◆ Supplied material ◆
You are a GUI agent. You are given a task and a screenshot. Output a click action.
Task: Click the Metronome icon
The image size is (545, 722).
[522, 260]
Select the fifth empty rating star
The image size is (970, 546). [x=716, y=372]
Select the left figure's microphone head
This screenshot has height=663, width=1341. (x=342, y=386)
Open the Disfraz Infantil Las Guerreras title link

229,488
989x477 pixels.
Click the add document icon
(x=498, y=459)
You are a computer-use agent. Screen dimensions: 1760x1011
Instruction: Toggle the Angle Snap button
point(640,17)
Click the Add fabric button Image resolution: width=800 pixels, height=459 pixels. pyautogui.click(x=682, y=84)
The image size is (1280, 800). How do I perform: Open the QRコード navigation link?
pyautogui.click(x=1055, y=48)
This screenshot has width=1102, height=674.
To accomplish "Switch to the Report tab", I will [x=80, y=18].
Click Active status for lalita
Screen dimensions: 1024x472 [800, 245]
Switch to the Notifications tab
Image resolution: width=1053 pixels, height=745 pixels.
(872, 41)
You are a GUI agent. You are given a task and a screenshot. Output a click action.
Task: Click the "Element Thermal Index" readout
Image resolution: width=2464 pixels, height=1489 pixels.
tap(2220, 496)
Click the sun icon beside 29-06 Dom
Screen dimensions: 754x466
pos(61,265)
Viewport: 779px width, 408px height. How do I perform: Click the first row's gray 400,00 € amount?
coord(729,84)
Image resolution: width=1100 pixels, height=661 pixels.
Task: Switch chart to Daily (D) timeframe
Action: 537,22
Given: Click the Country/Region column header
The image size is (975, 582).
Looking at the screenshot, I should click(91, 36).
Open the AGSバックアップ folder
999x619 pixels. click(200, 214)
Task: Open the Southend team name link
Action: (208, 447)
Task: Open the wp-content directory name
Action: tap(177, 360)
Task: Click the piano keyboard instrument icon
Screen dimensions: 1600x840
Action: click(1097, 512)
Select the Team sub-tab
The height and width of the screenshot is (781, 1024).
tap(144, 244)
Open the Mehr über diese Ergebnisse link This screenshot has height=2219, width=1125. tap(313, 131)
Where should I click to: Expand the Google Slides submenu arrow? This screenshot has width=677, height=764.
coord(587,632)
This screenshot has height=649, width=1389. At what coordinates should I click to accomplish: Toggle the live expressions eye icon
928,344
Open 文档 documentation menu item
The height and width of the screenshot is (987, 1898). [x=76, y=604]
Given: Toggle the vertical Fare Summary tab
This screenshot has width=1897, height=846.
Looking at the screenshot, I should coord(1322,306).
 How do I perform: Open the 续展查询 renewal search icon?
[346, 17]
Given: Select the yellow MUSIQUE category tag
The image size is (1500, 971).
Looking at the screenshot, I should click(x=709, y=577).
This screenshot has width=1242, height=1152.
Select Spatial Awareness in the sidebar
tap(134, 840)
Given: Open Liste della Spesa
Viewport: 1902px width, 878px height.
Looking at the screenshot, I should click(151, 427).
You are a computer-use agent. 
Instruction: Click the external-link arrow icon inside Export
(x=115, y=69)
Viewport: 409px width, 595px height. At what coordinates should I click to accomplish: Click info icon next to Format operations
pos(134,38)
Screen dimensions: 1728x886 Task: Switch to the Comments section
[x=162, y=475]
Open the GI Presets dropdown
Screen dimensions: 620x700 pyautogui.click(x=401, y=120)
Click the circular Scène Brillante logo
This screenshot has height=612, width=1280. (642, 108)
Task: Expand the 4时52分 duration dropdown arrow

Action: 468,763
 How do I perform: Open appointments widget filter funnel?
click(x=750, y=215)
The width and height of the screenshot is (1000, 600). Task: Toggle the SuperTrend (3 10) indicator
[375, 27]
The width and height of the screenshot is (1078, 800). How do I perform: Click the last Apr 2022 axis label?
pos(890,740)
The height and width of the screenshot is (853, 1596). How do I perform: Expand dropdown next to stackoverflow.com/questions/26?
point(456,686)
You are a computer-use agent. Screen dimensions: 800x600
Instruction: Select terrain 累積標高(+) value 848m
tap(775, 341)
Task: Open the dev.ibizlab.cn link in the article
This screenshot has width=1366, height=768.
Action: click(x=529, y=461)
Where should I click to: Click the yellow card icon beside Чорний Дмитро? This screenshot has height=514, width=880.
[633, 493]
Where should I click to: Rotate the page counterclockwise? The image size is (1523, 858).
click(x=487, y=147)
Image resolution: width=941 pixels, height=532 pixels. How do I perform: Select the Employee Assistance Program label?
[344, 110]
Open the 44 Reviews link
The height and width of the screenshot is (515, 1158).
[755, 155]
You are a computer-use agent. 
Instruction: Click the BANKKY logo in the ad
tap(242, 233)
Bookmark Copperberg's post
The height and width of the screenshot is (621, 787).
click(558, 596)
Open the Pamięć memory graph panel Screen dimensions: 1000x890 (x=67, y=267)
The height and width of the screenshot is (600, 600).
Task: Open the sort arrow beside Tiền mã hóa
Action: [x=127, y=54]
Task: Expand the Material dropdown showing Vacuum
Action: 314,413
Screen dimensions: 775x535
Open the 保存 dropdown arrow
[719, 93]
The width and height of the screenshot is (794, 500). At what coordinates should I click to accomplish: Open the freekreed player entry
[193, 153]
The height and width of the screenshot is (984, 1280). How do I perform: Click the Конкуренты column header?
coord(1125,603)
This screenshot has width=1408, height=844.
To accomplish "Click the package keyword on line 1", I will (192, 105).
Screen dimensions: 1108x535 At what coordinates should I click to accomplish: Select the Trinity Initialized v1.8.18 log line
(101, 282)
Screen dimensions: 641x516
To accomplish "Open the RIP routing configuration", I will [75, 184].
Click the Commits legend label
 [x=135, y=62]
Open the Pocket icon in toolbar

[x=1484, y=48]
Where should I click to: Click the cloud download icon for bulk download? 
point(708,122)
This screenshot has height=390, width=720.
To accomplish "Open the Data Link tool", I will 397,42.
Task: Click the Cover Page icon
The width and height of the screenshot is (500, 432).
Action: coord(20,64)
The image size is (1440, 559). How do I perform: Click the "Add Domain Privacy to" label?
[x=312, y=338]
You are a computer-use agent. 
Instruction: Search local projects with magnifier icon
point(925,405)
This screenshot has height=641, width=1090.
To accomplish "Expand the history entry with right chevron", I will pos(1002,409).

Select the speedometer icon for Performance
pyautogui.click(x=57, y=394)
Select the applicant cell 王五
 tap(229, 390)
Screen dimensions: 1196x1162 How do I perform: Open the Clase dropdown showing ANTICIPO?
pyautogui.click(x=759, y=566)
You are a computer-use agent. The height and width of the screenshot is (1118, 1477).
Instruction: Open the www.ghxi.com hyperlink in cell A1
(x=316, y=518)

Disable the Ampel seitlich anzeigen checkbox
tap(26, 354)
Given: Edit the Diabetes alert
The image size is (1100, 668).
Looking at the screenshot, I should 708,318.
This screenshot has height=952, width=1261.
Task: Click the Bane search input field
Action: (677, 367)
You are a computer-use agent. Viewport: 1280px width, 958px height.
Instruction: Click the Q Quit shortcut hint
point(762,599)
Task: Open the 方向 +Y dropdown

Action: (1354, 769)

◆ Task to complete ◆
Every line of the material that holds "will" should be copied out as the answer.

◆ Task answer ◆
To accomplish "Switch to the Report tab", I will [x=80, y=18].
To accomplish "Click the package keyword on line 1", I will (192, 105).
To accomplish "Open the RIP routing configuration", I will [75, 184].
To accomplish "Open the Data Link tool", I will 397,42.
To accomplish "Expand the history entry with right chevron", I will pos(1002,409).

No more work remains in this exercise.